La triche aux examens, fraude ou incompréhension ?

Selon les sociologues, pompes et antisèches à l’université sont avant tout le résultat de malentendus entre étudiants, professeurs et personnel administratif.

La fraude aux examens est généralement perçue comme le fait d’individus manquant de moralité. À y regarder de plus près, comme l’a fait la sociologue Anne Guardiola dans le cadre de l’enseignement supérieur, on peut aussi la comprendre comme la conséquence d’un aveuglement des différents acteurs, entraînant une incompréhension mutuelle et une « méconnaissance systémique ».
Les étudiants en première année appelés à passer les examens sont souvent déçus par leurs rapports avec les enseignants.
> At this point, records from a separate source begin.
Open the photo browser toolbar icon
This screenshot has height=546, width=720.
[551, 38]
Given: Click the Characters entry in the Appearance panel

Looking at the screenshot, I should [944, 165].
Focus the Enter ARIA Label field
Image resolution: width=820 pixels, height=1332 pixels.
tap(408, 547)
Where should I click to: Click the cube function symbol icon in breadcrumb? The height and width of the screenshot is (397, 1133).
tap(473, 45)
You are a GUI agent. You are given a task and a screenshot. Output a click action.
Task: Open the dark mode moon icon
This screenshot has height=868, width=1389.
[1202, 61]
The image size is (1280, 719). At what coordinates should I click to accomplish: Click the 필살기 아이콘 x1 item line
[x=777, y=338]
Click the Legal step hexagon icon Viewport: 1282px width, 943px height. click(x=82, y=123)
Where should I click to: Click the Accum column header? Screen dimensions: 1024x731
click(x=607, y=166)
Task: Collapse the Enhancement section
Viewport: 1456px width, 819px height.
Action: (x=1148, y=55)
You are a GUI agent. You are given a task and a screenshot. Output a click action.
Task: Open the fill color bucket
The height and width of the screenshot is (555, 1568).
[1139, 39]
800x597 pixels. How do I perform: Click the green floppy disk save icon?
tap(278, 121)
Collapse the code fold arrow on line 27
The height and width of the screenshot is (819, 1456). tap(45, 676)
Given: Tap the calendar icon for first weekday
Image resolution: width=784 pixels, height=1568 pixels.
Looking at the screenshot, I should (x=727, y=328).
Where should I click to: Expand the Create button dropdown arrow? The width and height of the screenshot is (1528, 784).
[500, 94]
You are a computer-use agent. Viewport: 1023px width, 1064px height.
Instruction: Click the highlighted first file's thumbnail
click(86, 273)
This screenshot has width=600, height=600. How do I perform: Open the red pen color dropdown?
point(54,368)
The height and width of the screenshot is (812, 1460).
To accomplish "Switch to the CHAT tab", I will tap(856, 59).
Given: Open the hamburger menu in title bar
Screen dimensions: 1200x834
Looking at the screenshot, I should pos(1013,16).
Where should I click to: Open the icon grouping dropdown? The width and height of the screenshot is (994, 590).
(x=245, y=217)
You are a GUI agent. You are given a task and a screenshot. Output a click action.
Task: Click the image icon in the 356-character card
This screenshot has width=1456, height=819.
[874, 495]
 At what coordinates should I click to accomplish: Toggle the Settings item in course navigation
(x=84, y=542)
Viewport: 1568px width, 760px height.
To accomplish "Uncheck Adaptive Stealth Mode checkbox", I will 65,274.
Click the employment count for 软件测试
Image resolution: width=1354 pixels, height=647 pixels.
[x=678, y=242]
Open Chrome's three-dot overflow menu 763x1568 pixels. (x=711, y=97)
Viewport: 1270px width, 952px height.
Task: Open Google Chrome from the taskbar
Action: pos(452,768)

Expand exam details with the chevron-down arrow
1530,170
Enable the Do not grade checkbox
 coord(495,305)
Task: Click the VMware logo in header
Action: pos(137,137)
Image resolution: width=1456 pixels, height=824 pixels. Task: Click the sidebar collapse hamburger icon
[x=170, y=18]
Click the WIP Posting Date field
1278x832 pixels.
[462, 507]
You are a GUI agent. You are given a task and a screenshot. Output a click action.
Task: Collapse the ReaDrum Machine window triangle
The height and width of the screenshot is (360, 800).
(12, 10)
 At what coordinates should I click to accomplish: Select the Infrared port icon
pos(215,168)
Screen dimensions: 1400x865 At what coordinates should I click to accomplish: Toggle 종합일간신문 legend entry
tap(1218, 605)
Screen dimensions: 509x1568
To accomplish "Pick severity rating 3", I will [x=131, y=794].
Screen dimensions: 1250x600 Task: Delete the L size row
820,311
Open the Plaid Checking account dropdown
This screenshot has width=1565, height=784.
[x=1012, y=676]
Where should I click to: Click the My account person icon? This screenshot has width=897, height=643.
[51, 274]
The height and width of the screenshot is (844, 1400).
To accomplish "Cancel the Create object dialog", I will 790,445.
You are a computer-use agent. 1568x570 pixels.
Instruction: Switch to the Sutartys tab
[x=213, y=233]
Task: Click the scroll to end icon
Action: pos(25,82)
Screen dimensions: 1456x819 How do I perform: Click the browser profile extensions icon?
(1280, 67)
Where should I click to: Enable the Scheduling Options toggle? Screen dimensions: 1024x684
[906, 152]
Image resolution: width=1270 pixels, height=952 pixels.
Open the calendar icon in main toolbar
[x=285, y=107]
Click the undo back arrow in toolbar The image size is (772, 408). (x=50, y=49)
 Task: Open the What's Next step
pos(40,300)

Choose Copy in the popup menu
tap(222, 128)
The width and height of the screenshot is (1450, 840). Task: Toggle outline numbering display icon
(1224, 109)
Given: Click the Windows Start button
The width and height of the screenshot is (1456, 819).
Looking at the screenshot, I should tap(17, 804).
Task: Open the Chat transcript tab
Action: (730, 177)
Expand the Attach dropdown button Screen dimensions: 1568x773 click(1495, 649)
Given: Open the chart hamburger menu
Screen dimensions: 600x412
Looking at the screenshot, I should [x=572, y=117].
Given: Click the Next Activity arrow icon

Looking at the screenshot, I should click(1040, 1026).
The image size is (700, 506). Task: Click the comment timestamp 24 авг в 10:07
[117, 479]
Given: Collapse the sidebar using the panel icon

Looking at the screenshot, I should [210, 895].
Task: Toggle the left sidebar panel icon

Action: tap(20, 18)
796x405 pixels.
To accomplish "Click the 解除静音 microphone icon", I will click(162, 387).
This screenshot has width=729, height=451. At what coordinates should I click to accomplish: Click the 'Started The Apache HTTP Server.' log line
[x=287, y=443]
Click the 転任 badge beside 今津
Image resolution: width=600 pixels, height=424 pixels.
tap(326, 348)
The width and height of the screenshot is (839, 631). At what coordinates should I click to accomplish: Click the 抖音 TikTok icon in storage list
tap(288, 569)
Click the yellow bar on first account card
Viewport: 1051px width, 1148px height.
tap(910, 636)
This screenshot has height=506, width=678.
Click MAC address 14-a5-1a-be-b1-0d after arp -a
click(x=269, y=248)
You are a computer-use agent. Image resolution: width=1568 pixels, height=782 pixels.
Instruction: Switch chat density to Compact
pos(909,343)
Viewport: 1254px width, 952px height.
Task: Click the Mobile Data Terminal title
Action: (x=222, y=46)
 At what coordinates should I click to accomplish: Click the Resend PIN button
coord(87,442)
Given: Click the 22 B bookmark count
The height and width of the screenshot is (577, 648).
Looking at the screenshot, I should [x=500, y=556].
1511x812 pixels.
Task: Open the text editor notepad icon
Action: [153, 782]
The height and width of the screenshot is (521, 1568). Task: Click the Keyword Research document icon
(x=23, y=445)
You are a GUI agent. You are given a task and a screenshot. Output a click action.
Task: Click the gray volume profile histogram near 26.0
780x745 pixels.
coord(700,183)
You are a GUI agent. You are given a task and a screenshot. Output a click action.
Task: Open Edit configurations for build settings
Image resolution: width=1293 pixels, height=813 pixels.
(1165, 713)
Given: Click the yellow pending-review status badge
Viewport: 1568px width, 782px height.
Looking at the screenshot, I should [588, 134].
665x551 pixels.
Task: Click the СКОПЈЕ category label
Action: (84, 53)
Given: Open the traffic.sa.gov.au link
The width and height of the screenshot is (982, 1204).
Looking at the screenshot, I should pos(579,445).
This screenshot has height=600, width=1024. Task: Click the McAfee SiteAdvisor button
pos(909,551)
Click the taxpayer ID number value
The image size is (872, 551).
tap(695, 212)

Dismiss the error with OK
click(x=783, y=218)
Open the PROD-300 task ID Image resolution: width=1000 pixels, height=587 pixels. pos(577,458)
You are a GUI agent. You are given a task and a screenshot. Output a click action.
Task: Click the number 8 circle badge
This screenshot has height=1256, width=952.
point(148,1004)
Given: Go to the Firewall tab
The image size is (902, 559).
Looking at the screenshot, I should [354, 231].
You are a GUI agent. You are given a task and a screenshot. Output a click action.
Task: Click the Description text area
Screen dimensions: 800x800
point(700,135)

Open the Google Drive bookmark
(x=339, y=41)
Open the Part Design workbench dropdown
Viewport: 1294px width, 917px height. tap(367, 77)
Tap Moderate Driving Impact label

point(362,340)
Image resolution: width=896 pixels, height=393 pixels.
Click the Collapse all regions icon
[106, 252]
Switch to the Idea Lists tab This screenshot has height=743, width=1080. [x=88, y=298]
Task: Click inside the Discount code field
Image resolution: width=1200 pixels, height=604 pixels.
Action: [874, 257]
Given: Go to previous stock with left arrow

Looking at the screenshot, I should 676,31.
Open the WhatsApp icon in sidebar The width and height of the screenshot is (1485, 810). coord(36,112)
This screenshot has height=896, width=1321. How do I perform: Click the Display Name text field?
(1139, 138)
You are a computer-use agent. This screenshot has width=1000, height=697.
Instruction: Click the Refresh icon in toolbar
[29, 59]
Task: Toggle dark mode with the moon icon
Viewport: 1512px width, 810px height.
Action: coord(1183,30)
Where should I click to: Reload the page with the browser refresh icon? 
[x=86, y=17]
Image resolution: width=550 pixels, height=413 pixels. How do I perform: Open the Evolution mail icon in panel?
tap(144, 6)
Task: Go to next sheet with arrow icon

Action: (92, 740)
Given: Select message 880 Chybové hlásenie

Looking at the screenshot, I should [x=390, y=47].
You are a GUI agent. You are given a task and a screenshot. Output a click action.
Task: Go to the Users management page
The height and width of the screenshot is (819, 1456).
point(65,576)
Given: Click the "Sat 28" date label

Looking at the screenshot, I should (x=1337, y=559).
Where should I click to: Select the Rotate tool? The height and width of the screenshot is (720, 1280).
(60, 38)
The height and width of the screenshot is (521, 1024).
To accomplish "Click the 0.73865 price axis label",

Ils estiment être mal évalués, encouragés à « recracher le cours » alors qu’ils voudraient que soient pris en compte leur engagement personnel (sérieux, honnêteté, sincérité), leur volonté (patience, persévérance, effort), leur curiosité… Ce point est contesté par les enseignants. Mais, de fait, la préparation des étudiants s’apparente moins à un travail intellectuel qu’à la mise en place de stratégies pour maximiser leurs notes en fonction des coefficients, le choix des options ou de la réputation du professeur. Car l’examen, moment évidemment crucial pour eux, est perçu comme une épreuve aléatoire (absence de barème de correction), dont ils ne maîtrisent pas les règles du jeu. C’est ce qui justifie, dans leur discours, le recours à la triche.
Les enseignants, eux, investissent mollement leur tâche de surveillance des examens. Elle ne leur apporte aucune gratification, et ils pensent qu’elle devrait être confiée à l’administration plutôt qu’à eux. En situation, on les voit multiplier les signes de distance au rôle : correction de copies, lecture, écriture, boisson, encas…, chacun de ses signes étant interprété par les étudiants comme un signe d’indulgence.
Le personnel administratif, enfin, chargé du bon déroulement de toutes ces épreuves, voit dans la fraude « un désaveu, une marque infamante pour le service organisateur et l’université ». Pour sauvegarder l’honneur, les fraudes, lorsqu’elles sont avérées, ne sont ni ébruitées ni véritablement sanctionnées. Le nombre « infinitésimal » d’étudiants effectivement punis fait de la sanction de la triche un mythe plus qu’une réalité, et laisse se développer un sentiment d’impunité.
Ainsi, selon A. Guardiola, la fraude aux examens est « avant tout le résultat de malentendus qui ne sont jamais explicités ». Chacun des acteurs a sa propre définition de la situation, d’où « une incompréhension réciproque et une situation de méfiance » qui engendrent les comportements fautifs.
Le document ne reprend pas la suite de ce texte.